Ron Kirke
Last Updated on June 7, 2022, by eNotes Editorial. Word Count: 204
It is only in the last few pages of this awkwardly impressive novel [The Flute Player] that the heroine, Elena, at some sort of peace at last, begins to play the flute. Before that she plays, with a sort of resigned zest, every passive female part to the friends and husbands that come and go through the unnamed city she inhabits. People appear and disappear, are feted, sacked, imprisoned, released, rehabilitated, and arrested again. The populace, denied any political initiative, trims its sails to the veering winds, celebrating liberalization and gritting its teeth through repression….

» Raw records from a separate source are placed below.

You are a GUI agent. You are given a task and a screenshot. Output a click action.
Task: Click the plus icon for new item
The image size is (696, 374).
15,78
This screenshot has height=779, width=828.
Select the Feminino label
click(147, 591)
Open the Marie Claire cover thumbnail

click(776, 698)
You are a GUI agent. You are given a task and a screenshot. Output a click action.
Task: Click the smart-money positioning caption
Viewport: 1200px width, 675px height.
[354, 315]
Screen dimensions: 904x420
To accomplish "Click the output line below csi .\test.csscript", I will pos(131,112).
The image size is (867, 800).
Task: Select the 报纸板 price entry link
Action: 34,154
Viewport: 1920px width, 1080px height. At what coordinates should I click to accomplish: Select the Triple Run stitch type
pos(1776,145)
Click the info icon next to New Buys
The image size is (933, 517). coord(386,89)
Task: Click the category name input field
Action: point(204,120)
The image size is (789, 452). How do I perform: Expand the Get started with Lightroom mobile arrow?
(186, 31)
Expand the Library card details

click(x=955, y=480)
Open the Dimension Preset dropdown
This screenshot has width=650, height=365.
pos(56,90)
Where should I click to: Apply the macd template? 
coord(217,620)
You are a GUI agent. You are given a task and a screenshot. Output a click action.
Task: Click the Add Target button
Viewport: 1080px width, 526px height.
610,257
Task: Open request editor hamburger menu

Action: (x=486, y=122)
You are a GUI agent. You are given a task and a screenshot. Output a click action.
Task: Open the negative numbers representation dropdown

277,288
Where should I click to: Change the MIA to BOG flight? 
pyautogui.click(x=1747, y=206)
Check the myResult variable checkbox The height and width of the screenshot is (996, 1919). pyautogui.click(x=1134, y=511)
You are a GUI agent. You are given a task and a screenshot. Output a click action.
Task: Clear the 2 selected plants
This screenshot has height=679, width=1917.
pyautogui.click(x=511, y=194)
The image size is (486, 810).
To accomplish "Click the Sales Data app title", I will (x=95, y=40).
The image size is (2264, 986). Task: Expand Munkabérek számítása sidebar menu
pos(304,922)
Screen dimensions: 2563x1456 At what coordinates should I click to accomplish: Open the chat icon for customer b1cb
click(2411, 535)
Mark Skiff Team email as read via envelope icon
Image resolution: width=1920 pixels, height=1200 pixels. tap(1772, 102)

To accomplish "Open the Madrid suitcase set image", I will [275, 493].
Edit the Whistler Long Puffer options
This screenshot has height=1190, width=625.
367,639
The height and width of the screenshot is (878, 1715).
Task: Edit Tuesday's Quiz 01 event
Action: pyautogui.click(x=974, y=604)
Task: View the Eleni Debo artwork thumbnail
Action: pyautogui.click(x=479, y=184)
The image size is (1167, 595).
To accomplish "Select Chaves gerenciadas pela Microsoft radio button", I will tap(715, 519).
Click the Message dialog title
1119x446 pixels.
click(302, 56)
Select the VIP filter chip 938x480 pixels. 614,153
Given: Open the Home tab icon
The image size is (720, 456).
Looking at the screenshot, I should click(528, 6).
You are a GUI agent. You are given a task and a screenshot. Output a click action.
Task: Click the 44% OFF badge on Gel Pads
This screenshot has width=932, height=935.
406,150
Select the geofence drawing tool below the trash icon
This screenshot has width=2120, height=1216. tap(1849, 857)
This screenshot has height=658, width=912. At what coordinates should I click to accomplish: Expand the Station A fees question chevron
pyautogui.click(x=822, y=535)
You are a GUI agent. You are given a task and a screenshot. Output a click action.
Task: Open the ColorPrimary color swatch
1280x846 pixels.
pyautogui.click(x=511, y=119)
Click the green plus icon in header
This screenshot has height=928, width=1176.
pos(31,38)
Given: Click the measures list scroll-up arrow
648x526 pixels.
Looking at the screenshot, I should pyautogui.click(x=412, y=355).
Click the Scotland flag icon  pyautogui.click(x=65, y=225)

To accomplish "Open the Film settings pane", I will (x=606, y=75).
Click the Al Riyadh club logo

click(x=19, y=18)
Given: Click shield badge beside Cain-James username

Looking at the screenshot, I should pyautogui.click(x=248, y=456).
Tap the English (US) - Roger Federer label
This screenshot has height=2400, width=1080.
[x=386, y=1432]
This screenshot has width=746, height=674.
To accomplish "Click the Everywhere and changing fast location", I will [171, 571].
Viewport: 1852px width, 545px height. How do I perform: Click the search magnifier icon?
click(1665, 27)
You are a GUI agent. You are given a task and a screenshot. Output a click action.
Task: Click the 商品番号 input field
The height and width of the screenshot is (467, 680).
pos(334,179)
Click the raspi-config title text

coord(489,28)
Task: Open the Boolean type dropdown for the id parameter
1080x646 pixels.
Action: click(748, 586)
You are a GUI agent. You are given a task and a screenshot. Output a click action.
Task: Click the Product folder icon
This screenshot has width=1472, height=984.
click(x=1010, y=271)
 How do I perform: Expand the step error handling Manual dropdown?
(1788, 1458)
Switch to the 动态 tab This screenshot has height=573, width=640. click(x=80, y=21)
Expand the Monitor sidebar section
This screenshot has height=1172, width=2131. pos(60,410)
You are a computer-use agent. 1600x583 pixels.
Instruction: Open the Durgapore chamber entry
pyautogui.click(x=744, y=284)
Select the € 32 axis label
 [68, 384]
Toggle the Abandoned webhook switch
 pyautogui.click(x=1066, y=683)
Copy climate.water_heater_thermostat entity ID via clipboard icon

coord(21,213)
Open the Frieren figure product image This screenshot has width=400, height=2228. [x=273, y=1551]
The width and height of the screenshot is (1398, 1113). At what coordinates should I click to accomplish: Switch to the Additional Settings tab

D. M. Thomas is a distinguished translator of Soviet poetry, but his city is a metaphor for more than Moscow; all modern European history comes to it—exterminations and sieges, purges, war, truce, a dividing Wall (with equal discontent on either side). Likewise the characters speak the words of Frost or Plath as much as those of Mandelstam and Akhmatova. It is a work with a most original savour, one which will annoy ideologues of most persuasions by its dreamy insistence on poets as legislators.
Ron Kirke, "Pipe Dreams," in The Times Literary Supplement (© Times Newspapers Ltd. (London) 1979; reproduced from The Times Literary Supplement by permission), No. 4002, November 30, 1979, p. 77.